## Source excerpt
◇ ◇ ◇ ◇

# Dawes Kingpin: update and upgrade



## DCLane (14 May 2020)

Pulled the Dawes Kingpin out for a check-over as we're about to start some updates and it's incredibly rusty: stored carefully but I knew it was very chipped with some rust when I bought it last year. We've since fitted a lighter seatpost and purple/black Scoop saddle which saved about 1kg.







So it's being stripped for a clean and re-paint 😠

Whilst I'm doing that I'll probably do an upgrade. Wheels are the first option - they're 37-440 and I've a 28-406 rear but the oln is 130 (Kingpins are 110). So either I widen the rear track and get a smaller front wheel or look for alternatives. My preference would be a pair of 20" road wheels rather than the chunkier shopper ones or the 406 which is a bit too small.

Cotter pins are stuck on the crankset. They're soaking, so when they're out I'll update the crankset and bottom bracket as well since they're original. New 160/165mm crankset to be sourced since I want to have it more flexible for future plans.

New brakes to be sourced along with derailleur and shifter: it's going geared.

Long-term project this one! Current thinking is 'stealth upgrade'. The aim is to be ready for 1st January next year to do the same TT my 15yo did this January, then used for a longer-term activity:


----------



## EltonFrog (14 May 2020)

Oooh, I'm looking forward to this, I like a Kingpin me.


----------



## Blue Hills (14 May 2020)

Seem to remember that it is supposed to be superior to the raleigh 20 shopper. Can some kind soul remind me why?


----------



## DCLane (14 May 2020)

Blue Hills said:


> Seem to remember that it is supposed to be superior to the raleigh 20 shopper. Can some kind soul remind me why?



Lighter and uses standard components.


----------



## FrankCrank (14 May 2020)

I would proffer that the R20 has the stronger frame. If components are being upgraded, then they are a non-contender.
The BB modification on the R20 is indeed a conundrum, but one that can be overcome, with a little determination. 
Anyways, they're all equal really, just some are more equal than others


----------



## Gunk (14 May 2020)

Cue debate on Dawes Kingpin vs Raleigh 20


----------



## Blue Hills (14 May 2020)

Gunk said:


> Cue debate on Dawes Kingpin vs Raleigh 20


Feel free to start thread. Or point me at an existing one.


----------



## lucidone (23 Jun 2020)

Good to see another kingpin being put to good use. Here's one I put together for my wife with original wheels and frame but lots of other mods. Another on the way for me with 7/8 speed 451 wheels and a rather different aesthetic. Love riding the wives, pretty quick / nimble and now stops too!


----------



## DCLane (28 Jun 2020)

Finished stripping the Kingpin down to the various components today, ready for cleaning and painting. I'm talking to the painters tomorrow about shot-blast cleaning and painting so it should be in on Thursday.

◇ ◇ ◇ ◇

## Required task A
Can you sum up the Kingpin restoration thread in two sentences?
## Required task B
Could you carry the Kingpin restoration thread on past its last post?

## Dataset extract

◇ ◇ ◇ ◇

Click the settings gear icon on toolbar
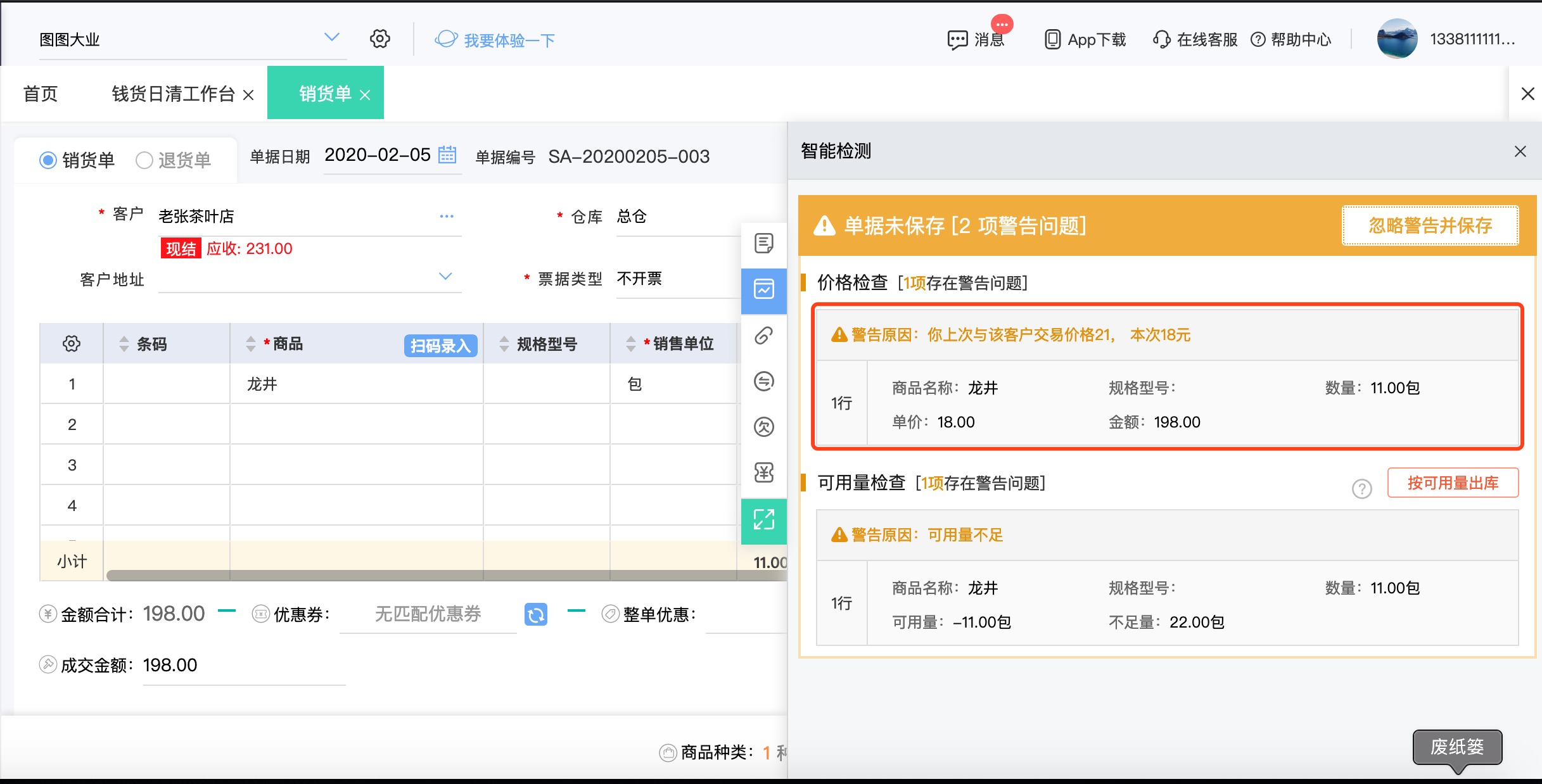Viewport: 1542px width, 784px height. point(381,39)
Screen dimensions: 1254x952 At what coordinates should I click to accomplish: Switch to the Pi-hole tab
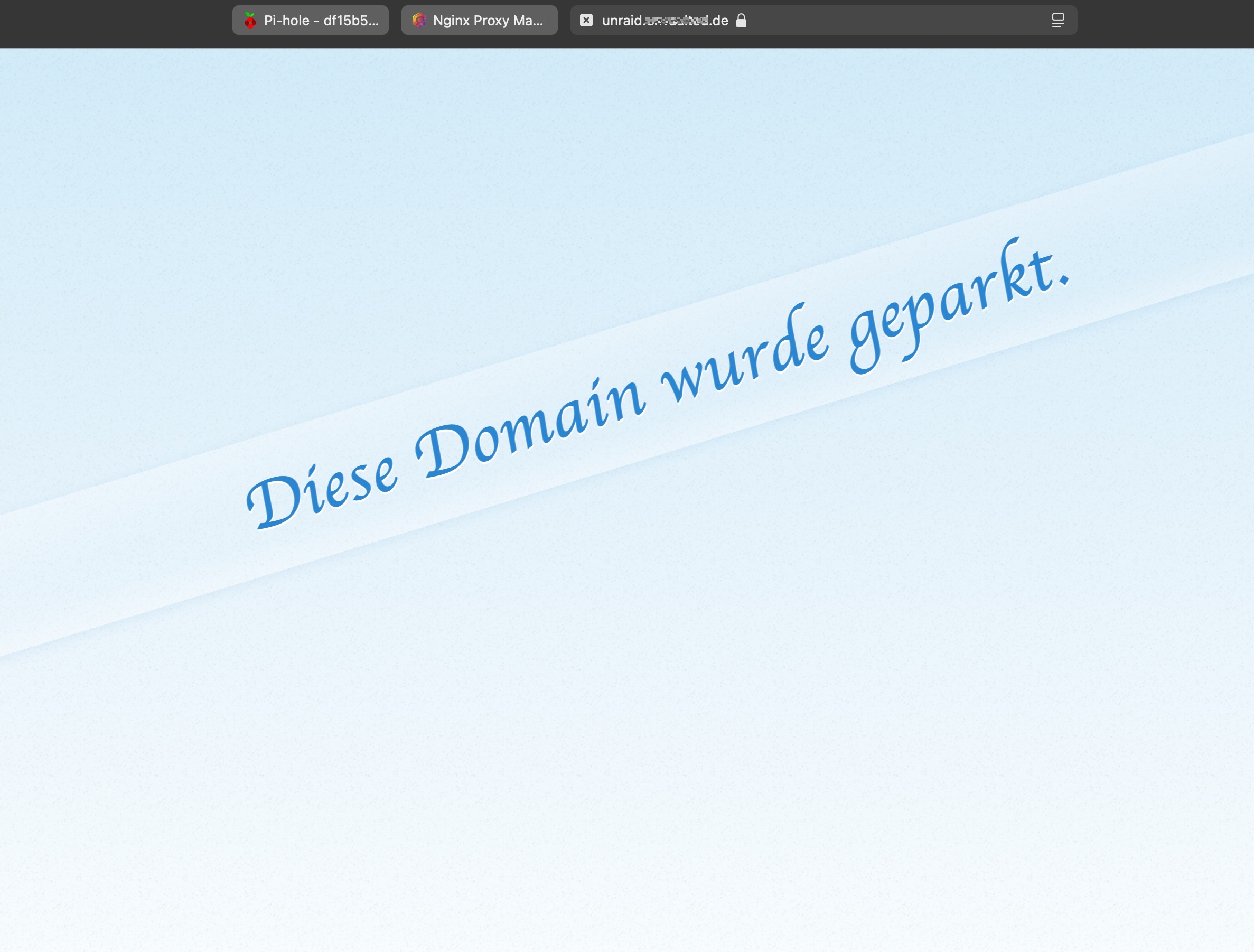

◇ ◇ ◇ ◇

## Written answer A
DCLane is stripping a rusty Dawes Kingpin for cleaning and repainting and plans to upgrade it, considering new wheels, replacing the original crankset and bottom bracket, and fitting new brakes, a derailleur and a shifter, with the aim of having it ready for a time trial on 1st January the next year. Other members show interest, compare it with the Raleigh 20 (lighter with standard components, or a stronger frame, depending on who answers), and share their own Kingpin, and by late June DCLane has fully stripped the bike and expects it to go to the painters on Thursday.

## Written answer B
My biggest current decision is on wheels. I've a pair of 24" (559mm) road wheels but they feel a bit 'big' and would need modification to the frame.
A second option is to buy new steel rims, which I can get from SJS Cycles - https://www.sjscycles.co.uk/rims-20-451/ - and use road hubs, having spaced the frame out. However all of these are too wide except the 32-hole rim.
The final option is to buy a complete set of wheels from China. These are a bit heavy - https://www.aliexpress.com/item/4000557026391.html - but cheaper although I like this option - https://www.aliexpress.com/item/32949194452.html and both would take narrow tyres.

Decisions, decisions, decisions ...


----------



## Survivor Bikes (29 Jun 2020)

Gunk said:


> Cue debate on Dawes Kingpin vs Raleigh 20


Well, I build both; so bring it on!


----------



## Survivor Bikes (29 Jun 2020)

(P.S. I will have built both. When I get round to it!)


----------



## lucidone (30 Jun 2020)

DCLane said:


> Finished stripping the Kingpin down to the various components today, ready for cleaning and painting. I'm talking to the painters tomorrow about shot-blast cleaning and painting so it should be in on Thursday.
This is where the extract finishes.